* Dataset excerpt
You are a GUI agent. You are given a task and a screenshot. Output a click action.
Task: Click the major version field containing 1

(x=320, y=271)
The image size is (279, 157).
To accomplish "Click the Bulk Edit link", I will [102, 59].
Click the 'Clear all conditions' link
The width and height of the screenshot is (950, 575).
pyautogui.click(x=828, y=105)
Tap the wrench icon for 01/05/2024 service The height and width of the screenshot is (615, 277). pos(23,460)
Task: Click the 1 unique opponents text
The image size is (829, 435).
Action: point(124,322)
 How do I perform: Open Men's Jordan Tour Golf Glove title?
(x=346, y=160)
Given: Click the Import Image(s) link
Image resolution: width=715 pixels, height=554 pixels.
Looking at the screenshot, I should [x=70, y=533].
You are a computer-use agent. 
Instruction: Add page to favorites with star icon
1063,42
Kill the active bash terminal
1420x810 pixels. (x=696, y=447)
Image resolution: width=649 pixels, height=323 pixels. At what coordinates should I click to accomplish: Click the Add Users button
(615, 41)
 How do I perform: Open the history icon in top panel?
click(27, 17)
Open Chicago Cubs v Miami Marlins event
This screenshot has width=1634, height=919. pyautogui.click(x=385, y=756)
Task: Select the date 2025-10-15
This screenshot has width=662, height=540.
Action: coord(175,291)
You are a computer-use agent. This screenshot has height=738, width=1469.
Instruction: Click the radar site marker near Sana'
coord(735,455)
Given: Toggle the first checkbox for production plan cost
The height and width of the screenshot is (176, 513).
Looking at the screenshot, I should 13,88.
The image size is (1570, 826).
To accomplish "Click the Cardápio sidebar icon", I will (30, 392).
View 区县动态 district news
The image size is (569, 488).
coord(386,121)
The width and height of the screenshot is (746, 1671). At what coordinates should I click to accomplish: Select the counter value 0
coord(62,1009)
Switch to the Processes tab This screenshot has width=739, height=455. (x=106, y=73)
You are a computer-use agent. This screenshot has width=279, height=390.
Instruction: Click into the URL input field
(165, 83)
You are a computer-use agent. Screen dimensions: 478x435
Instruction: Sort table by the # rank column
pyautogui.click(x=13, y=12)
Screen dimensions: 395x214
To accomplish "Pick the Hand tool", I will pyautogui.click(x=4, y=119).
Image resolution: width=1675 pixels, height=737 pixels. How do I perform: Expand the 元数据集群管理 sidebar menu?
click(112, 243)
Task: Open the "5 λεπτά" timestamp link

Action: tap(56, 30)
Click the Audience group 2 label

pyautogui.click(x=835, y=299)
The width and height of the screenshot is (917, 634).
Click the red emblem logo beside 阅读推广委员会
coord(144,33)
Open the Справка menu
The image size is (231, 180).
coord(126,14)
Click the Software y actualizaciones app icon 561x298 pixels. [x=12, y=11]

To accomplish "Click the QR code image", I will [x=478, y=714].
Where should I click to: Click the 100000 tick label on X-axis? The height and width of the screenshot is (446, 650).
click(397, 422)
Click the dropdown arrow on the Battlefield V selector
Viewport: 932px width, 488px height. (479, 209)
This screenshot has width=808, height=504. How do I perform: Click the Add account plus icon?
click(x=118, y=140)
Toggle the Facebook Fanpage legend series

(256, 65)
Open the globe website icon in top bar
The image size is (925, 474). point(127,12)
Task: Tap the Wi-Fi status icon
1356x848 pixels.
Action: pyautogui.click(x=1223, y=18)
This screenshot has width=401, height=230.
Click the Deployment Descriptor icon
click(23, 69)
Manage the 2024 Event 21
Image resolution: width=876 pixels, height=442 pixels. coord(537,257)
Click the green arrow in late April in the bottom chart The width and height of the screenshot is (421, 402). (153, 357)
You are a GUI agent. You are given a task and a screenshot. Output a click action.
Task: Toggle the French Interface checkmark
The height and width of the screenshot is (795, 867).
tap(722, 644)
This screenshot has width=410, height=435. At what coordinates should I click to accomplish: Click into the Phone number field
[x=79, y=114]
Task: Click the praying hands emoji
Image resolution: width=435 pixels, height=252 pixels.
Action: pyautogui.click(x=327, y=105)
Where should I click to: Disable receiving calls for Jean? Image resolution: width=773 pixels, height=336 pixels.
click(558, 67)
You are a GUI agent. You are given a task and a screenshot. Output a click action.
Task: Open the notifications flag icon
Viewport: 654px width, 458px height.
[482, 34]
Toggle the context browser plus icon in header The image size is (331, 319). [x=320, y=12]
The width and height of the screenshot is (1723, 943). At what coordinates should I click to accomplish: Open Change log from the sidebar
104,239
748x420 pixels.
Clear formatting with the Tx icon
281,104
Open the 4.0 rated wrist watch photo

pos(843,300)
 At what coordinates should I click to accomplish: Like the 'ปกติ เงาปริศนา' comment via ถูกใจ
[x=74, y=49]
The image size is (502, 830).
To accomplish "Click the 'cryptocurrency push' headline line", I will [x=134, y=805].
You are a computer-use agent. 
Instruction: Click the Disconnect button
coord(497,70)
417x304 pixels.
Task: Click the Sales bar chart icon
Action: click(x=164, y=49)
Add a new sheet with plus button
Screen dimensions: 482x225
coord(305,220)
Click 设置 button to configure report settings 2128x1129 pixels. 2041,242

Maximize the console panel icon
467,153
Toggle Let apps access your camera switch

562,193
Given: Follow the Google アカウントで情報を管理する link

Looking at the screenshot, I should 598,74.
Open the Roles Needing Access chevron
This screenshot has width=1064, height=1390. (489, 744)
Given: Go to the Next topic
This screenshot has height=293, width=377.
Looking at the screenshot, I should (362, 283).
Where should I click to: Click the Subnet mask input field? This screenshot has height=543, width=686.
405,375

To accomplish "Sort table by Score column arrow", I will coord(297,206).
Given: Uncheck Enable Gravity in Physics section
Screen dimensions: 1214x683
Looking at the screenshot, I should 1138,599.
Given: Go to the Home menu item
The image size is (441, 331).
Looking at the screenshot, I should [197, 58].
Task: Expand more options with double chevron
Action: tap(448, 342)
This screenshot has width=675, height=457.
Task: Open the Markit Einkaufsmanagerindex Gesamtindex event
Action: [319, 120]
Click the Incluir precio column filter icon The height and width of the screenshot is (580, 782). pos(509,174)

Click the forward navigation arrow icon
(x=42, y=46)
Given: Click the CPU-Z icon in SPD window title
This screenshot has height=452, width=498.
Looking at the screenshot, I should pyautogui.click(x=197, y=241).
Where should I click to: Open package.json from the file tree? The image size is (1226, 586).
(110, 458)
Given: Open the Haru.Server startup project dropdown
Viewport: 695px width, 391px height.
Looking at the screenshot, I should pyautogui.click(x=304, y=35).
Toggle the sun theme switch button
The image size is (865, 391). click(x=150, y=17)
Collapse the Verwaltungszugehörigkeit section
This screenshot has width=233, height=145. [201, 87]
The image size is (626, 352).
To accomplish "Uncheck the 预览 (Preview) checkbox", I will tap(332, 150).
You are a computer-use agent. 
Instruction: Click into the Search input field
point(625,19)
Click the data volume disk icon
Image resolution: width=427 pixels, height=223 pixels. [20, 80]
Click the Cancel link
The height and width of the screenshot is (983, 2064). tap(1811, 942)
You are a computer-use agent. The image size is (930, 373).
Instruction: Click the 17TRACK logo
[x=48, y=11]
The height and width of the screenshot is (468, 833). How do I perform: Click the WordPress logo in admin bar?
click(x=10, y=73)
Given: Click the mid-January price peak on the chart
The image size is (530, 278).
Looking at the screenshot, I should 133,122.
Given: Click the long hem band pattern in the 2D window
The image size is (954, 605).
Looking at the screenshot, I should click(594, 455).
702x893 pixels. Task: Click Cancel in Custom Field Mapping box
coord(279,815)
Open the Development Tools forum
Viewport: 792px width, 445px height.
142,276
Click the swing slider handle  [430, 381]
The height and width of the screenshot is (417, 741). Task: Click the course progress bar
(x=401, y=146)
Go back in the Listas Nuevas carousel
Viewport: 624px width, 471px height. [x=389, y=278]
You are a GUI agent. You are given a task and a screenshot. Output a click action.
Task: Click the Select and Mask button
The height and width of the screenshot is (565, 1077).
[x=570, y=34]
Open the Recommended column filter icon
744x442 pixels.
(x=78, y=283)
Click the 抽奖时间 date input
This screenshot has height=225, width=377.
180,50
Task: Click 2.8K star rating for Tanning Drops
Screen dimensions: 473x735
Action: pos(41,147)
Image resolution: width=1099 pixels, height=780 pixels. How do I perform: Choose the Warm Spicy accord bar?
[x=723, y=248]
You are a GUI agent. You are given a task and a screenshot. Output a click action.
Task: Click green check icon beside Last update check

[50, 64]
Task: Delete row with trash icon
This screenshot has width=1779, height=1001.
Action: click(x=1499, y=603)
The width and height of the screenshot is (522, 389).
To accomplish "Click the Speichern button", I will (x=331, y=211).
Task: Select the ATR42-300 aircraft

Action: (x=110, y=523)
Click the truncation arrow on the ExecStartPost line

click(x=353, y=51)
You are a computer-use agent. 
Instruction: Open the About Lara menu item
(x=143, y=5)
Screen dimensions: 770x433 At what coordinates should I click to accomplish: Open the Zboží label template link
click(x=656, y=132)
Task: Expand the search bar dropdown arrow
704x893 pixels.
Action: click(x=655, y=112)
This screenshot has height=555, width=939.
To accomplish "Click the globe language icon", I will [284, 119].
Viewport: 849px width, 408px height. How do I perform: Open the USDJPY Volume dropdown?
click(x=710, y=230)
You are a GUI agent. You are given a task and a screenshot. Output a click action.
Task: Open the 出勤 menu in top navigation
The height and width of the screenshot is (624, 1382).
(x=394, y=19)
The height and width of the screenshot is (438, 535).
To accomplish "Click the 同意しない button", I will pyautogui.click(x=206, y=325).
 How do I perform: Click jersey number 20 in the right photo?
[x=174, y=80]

* TO DO
Lay out the material as a numbered list, starting with the line that contains "Where should I click to: Disable" and going on through the line that contains "will [x=134, y=805].". Leave out any blank lines.

* THE ANSWER
1. Where should I click to: Disable receiving calls for Jean? Image resolution: width=773 pixels, height=336 pixels.
2. click(558, 67)
3. You are a GUI agent. You are given a task and a screenshot. Output a click action.
4. Task: Open the notifications flag icon
5. Viewport: 654px width, 458px height.
6. [482, 34]
7. Toggle the context browser plus icon in header The image size is (331, 319). [x=320, y=12]
8. The width and height of the screenshot is (1723, 943). At what coordinates should I click to accomplish: Open Change log from the sidebar
9. 104,239
10. 748x420 pixels.
11. Clear formatting with the Tx icon
12. 281,104
13. Open the 4.0 rated wrist watch photo
14. pos(843,300)
15.  At what coordinates should I click to accomplish: Like the 'ปกติ เงาปริศนา' comment via ถูกใจ
16. [x=74, y=49]
17. The image size is (502, 830).
18. To accomplish "Click the 'cryptocurrency push' headline line", I will [x=134, y=805].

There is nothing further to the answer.